*What is being asked:* Report how many lines of the listing contain the string "swatch", with no other words.

*Records supplied:*
= = = = =

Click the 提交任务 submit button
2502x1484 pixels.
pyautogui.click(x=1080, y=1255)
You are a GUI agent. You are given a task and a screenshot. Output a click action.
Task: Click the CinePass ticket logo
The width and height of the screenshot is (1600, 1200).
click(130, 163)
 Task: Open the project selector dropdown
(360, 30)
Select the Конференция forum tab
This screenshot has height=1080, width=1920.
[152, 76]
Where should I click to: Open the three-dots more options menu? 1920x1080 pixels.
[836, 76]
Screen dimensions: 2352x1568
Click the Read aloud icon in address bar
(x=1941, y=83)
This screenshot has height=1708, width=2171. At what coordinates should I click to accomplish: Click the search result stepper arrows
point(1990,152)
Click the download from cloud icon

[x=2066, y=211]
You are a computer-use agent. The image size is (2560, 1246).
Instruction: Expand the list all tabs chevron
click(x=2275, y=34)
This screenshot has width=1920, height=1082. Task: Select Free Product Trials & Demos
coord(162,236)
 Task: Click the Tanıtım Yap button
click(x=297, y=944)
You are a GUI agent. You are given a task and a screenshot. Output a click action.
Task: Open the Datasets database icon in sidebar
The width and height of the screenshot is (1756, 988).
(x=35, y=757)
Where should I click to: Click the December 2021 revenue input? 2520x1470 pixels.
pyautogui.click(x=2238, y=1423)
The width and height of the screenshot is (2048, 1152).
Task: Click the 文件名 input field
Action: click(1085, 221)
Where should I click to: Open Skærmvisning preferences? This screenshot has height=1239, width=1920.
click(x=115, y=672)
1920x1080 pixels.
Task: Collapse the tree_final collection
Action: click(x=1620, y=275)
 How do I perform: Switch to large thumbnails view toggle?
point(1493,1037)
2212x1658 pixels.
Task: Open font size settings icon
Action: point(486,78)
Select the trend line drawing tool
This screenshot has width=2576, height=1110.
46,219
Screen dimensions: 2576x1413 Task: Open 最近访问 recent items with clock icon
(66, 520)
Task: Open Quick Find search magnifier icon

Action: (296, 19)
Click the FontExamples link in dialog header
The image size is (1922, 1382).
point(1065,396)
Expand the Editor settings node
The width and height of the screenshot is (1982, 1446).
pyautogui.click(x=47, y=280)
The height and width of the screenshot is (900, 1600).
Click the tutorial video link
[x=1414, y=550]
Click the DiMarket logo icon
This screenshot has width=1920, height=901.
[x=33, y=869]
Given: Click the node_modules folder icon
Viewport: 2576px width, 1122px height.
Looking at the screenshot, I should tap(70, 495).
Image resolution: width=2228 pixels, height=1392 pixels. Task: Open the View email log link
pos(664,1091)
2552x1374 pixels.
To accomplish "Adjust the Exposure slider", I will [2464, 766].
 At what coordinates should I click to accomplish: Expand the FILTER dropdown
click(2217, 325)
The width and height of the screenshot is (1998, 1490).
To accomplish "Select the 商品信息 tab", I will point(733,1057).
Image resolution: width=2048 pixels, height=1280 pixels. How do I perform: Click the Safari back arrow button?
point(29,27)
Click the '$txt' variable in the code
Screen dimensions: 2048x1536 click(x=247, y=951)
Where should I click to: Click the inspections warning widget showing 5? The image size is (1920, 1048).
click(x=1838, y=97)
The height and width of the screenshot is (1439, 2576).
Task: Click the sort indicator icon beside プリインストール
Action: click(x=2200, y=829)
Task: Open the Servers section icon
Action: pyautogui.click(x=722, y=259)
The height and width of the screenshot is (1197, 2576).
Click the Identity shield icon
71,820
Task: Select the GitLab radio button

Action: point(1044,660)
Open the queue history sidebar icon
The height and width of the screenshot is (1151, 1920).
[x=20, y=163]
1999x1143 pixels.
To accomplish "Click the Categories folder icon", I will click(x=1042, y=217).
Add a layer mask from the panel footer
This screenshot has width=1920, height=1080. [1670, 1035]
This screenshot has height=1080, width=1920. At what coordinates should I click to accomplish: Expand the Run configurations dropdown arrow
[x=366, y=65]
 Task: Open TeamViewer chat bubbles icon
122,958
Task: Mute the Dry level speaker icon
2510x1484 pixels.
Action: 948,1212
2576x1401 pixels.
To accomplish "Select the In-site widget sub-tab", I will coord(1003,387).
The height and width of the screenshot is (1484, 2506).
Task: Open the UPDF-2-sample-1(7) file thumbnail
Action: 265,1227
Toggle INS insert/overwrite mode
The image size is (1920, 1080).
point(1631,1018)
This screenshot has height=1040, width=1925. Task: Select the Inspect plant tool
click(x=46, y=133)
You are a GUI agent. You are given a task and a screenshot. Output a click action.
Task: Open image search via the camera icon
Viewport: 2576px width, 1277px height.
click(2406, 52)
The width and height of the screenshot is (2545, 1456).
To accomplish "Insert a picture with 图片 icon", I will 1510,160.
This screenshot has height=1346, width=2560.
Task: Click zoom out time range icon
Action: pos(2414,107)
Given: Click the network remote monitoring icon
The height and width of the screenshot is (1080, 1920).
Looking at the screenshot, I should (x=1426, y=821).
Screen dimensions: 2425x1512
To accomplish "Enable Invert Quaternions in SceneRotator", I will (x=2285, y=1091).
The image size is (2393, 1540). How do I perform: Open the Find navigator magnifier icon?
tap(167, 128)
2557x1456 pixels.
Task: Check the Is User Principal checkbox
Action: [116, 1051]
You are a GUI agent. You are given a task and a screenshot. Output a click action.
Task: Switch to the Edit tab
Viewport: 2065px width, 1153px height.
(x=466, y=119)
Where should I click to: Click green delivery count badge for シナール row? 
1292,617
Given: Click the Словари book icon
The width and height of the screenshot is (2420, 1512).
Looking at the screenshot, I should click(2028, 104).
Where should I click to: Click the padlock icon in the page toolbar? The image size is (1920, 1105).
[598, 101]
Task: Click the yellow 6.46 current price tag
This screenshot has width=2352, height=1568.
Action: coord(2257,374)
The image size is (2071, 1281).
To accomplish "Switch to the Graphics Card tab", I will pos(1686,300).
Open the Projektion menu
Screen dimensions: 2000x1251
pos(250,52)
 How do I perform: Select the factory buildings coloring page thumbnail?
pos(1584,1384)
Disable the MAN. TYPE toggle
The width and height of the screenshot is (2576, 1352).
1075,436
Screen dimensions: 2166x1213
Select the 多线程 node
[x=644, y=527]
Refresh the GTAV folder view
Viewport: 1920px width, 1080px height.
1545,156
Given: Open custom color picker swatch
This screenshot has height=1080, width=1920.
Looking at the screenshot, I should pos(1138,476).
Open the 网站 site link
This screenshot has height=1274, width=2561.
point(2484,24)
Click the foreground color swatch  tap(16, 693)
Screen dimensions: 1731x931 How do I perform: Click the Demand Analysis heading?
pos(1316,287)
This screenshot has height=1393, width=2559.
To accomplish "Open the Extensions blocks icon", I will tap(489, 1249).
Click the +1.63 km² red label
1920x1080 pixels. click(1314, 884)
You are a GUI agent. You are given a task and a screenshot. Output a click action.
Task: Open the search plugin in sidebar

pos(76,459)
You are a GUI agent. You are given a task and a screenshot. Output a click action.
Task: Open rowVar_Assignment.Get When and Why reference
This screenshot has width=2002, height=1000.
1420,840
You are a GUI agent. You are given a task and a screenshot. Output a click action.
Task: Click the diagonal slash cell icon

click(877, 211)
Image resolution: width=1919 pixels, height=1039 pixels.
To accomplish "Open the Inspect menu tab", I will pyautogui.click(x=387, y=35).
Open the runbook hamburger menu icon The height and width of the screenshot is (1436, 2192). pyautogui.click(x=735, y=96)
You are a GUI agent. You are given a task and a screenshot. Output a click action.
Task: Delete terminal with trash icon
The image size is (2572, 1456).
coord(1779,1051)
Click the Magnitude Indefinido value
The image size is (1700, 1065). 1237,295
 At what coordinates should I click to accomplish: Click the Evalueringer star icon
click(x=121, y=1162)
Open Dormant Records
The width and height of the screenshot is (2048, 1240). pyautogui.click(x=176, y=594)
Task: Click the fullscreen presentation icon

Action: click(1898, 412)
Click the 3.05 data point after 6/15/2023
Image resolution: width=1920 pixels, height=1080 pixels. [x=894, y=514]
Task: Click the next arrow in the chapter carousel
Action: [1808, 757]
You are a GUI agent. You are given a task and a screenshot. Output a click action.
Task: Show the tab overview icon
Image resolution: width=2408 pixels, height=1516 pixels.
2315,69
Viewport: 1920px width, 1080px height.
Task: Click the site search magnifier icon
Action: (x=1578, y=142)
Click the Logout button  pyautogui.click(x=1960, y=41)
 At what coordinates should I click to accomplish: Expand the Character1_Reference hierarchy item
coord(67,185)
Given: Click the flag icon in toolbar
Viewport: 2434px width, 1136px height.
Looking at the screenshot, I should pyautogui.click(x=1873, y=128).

= = = = =

*Task output:* 2